Description of the task: Search through the entries for the word "accomplish" and copy every line that has it.

_ _ _ _

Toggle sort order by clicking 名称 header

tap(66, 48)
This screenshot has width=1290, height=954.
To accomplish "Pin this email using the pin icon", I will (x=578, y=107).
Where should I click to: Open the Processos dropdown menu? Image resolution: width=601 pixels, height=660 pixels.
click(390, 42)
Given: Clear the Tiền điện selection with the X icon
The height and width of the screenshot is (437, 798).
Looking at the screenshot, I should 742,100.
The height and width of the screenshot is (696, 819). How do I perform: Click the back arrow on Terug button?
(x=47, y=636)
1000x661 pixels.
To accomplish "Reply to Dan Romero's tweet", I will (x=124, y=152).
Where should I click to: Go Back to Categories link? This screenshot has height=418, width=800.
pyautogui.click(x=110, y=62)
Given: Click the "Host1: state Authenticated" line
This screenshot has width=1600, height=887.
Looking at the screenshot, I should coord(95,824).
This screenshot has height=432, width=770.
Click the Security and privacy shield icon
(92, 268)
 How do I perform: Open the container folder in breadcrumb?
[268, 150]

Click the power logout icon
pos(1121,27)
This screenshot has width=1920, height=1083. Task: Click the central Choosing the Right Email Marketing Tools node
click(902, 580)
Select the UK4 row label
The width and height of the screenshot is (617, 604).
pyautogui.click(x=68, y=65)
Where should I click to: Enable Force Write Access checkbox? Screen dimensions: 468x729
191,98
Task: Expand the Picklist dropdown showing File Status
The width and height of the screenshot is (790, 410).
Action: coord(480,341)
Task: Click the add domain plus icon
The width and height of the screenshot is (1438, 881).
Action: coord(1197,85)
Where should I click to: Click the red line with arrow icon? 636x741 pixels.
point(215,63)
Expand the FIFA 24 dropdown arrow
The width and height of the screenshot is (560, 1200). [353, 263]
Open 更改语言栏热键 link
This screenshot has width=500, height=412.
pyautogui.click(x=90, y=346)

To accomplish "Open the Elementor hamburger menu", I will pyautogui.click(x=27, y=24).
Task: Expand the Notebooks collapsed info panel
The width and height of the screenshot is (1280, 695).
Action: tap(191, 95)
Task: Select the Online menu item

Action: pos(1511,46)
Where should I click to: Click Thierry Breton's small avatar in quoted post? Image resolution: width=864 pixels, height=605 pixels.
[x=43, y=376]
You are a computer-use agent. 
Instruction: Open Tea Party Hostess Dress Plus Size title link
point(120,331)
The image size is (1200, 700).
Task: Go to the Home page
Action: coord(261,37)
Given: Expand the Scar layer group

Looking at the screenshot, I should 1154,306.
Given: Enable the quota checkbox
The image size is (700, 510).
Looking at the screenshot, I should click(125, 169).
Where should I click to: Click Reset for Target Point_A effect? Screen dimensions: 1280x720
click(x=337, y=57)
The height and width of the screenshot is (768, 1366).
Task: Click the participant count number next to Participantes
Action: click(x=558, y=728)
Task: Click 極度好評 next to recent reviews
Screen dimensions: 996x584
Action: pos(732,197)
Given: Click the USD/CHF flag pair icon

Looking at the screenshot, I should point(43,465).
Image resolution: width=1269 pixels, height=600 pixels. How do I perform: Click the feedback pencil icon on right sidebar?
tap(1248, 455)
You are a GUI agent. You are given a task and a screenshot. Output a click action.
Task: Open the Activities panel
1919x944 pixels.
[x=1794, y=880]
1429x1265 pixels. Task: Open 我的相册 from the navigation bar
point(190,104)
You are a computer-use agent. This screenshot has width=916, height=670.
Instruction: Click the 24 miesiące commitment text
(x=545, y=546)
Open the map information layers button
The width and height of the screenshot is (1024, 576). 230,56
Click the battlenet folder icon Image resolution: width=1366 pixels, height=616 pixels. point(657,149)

_ _ _ _

Task result:
To accomplish "Pin this email using the pin icon", I will (x=578, y=107).
To accomplish "Reply to Dan Romero's tweet", I will (x=124, y=152).
To accomplish "Open the Elementor hamburger menu", I will pyautogui.click(x=27, y=24).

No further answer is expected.